───── Data under study

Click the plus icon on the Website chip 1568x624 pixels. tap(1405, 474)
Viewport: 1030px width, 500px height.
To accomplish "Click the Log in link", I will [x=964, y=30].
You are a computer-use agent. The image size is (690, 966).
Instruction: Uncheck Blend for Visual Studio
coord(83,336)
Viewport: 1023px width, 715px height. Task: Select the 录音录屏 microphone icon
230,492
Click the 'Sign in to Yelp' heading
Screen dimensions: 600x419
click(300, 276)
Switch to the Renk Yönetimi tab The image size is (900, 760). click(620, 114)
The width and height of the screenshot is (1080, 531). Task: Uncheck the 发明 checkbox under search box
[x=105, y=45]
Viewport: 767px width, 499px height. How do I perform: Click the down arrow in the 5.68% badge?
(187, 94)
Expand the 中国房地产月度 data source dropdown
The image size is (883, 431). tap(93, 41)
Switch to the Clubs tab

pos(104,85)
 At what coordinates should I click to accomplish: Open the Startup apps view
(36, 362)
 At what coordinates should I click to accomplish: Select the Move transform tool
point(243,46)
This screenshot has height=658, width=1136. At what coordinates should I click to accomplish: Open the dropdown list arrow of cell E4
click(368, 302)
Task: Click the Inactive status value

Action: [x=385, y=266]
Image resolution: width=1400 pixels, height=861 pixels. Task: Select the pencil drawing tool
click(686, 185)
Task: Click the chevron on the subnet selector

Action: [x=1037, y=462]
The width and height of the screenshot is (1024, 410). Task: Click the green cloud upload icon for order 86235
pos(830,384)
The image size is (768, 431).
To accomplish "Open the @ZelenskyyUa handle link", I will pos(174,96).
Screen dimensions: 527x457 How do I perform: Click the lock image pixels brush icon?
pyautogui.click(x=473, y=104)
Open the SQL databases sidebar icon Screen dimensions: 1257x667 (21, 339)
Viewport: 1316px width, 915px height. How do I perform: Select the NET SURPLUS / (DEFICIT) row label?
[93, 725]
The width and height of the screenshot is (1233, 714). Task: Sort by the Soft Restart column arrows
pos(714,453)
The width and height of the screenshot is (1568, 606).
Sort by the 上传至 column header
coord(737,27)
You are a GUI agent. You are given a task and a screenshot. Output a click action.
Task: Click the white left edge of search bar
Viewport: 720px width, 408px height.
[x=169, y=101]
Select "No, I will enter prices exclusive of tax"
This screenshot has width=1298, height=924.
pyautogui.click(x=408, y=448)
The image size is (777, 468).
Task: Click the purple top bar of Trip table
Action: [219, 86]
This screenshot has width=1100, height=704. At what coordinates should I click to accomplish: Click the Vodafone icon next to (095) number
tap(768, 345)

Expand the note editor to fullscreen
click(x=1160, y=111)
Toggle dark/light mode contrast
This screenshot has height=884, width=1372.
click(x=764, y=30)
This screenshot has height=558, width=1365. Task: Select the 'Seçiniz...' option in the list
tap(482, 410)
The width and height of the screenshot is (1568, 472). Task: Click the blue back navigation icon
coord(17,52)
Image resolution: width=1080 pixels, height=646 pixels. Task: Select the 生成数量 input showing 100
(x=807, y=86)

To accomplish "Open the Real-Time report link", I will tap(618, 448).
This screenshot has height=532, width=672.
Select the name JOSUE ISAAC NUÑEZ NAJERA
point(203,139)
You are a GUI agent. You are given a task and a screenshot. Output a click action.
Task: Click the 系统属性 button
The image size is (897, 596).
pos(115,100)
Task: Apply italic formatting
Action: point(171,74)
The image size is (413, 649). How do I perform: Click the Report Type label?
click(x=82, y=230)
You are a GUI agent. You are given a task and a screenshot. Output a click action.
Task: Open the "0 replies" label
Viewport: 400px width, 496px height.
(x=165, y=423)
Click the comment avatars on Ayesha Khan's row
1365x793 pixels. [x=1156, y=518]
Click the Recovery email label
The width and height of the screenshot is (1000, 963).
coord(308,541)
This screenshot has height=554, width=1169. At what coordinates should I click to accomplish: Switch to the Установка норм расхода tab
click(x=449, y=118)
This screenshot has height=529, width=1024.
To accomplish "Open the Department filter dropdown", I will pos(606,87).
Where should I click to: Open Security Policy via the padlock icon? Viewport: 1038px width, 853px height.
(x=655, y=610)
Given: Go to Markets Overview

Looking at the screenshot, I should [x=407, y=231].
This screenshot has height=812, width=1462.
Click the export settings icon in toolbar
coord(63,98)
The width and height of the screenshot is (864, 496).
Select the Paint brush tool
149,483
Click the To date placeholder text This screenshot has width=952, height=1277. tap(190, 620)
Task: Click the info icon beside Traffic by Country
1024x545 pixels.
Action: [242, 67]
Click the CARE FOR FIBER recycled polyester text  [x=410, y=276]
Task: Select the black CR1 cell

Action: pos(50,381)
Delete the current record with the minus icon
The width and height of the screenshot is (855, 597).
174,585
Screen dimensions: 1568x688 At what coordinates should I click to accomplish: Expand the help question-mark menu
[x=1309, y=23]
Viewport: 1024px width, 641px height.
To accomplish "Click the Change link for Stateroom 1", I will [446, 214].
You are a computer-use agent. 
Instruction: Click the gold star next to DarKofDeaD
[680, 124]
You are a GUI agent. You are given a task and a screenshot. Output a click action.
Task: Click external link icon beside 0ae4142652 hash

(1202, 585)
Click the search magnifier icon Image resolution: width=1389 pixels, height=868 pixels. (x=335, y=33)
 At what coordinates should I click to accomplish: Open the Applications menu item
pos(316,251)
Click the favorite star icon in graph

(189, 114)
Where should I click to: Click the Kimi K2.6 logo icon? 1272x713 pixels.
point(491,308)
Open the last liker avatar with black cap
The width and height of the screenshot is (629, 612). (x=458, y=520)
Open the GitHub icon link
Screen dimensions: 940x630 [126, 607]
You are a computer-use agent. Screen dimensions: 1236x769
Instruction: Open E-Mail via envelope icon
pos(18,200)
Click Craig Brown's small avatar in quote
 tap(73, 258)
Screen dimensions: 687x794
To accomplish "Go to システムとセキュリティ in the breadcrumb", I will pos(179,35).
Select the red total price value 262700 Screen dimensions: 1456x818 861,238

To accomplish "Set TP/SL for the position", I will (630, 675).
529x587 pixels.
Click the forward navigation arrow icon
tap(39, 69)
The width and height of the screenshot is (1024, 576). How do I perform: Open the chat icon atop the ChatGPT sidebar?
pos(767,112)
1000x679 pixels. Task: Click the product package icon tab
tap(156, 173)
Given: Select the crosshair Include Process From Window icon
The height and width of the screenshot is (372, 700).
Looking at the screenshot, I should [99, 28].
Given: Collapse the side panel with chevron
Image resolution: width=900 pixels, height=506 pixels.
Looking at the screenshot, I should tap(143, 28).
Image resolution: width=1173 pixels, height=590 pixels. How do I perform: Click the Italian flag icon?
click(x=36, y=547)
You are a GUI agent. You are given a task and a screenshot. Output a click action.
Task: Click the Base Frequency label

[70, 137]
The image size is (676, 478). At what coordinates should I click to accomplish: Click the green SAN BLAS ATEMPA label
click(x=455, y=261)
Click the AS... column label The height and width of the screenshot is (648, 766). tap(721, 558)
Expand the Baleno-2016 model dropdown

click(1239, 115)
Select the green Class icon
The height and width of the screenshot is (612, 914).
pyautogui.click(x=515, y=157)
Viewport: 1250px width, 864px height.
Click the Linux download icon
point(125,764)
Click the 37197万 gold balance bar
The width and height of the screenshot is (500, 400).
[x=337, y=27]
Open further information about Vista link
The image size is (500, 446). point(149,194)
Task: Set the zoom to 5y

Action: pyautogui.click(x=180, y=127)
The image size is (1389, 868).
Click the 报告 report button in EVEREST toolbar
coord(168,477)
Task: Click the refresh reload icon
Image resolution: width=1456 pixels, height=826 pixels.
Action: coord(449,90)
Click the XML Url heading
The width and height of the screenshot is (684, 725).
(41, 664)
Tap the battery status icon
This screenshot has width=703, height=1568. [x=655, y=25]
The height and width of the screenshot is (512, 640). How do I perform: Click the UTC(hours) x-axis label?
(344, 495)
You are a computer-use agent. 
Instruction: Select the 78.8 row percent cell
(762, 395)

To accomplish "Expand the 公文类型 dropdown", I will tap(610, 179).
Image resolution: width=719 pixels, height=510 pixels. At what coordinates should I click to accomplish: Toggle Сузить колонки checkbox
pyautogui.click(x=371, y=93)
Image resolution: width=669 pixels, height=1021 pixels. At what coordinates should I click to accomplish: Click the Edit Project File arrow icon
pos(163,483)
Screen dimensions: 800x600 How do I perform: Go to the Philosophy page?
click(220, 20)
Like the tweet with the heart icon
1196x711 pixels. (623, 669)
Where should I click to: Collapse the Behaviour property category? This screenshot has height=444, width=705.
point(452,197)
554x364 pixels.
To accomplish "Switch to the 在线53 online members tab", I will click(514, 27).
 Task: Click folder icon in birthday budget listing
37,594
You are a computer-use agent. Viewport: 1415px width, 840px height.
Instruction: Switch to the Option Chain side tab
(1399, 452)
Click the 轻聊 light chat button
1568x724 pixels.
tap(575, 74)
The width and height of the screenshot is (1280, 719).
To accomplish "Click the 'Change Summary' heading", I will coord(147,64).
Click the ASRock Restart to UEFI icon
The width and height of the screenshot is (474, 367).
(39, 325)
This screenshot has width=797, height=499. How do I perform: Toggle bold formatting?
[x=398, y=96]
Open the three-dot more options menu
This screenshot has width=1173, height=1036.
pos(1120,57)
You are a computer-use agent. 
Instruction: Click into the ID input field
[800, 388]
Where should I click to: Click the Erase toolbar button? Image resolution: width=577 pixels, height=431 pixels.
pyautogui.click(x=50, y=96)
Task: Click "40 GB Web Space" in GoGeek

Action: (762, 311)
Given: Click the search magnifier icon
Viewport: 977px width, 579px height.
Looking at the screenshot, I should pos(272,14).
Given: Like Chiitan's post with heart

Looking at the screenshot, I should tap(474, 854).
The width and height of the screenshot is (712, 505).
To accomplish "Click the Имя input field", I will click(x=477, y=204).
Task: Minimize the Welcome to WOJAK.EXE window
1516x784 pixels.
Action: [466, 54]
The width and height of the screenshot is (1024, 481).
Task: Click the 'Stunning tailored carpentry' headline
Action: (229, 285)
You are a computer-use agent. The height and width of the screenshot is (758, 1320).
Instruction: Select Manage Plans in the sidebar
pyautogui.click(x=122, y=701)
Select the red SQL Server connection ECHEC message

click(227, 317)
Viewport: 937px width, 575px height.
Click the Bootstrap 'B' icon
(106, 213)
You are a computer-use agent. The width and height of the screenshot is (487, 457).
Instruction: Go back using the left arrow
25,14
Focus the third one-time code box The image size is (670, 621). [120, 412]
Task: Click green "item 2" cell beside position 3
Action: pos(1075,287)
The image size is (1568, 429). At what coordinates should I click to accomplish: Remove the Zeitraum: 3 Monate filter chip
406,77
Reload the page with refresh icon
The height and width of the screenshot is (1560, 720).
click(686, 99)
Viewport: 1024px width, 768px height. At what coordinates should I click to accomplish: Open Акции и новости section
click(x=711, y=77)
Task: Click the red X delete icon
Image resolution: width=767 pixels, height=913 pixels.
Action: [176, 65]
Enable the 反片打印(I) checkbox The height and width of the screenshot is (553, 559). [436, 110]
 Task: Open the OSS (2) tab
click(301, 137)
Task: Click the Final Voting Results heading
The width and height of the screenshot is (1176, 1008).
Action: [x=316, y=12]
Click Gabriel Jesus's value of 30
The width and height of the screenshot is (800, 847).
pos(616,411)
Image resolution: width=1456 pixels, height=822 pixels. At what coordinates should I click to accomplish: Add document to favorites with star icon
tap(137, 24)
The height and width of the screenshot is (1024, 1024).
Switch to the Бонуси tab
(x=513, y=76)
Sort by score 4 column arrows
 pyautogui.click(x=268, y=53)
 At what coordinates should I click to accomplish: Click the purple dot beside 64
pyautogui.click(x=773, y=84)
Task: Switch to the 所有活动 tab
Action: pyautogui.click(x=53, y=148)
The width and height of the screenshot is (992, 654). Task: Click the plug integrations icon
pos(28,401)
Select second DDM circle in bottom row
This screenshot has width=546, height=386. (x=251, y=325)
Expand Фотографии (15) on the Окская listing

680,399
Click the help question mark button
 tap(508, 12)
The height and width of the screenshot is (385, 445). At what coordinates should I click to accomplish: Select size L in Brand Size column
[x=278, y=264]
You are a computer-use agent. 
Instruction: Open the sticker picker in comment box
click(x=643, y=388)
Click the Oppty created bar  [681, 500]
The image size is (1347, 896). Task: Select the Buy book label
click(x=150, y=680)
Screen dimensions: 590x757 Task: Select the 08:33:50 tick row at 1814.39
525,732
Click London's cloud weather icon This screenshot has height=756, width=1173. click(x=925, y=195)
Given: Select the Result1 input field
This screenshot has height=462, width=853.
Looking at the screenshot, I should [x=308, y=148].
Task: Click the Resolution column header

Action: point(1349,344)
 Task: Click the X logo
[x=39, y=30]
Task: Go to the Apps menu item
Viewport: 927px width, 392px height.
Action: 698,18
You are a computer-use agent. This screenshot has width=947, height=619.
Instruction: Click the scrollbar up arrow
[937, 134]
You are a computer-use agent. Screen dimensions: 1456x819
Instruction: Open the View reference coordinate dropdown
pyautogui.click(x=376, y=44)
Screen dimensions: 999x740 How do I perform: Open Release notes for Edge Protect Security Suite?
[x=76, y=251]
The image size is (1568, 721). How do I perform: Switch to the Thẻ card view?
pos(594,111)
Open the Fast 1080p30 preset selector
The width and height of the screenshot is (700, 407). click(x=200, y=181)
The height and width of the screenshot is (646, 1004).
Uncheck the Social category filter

──────────

• [Aim of the exercise] All lines from the opening of the listing above through the line that contains "Switch to the Renk" should be given again exactly, and nothing more.

• [Reply to the exercise]
Click the plus icon on the Website chip 1568x624 pixels. tap(1405, 474)
Viewport: 1030px width, 500px height.
To accomplish "Click the Log in link", I will [x=964, y=30].
You are a computer-use agent. The image size is (690, 966).
Instruction: Uncheck Blend for Visual Studio
coord(83,336)
Viewport: 1023px width, 715px height. Task: Select the 录音录屏 microphone icon
230,492
Click the 'Sign in to Yelp' heading
Screen dimensions: 600x419
click(300, 276)
Switch to the Renk Yönetimi tab The image size is (900, 760). click(620, 114)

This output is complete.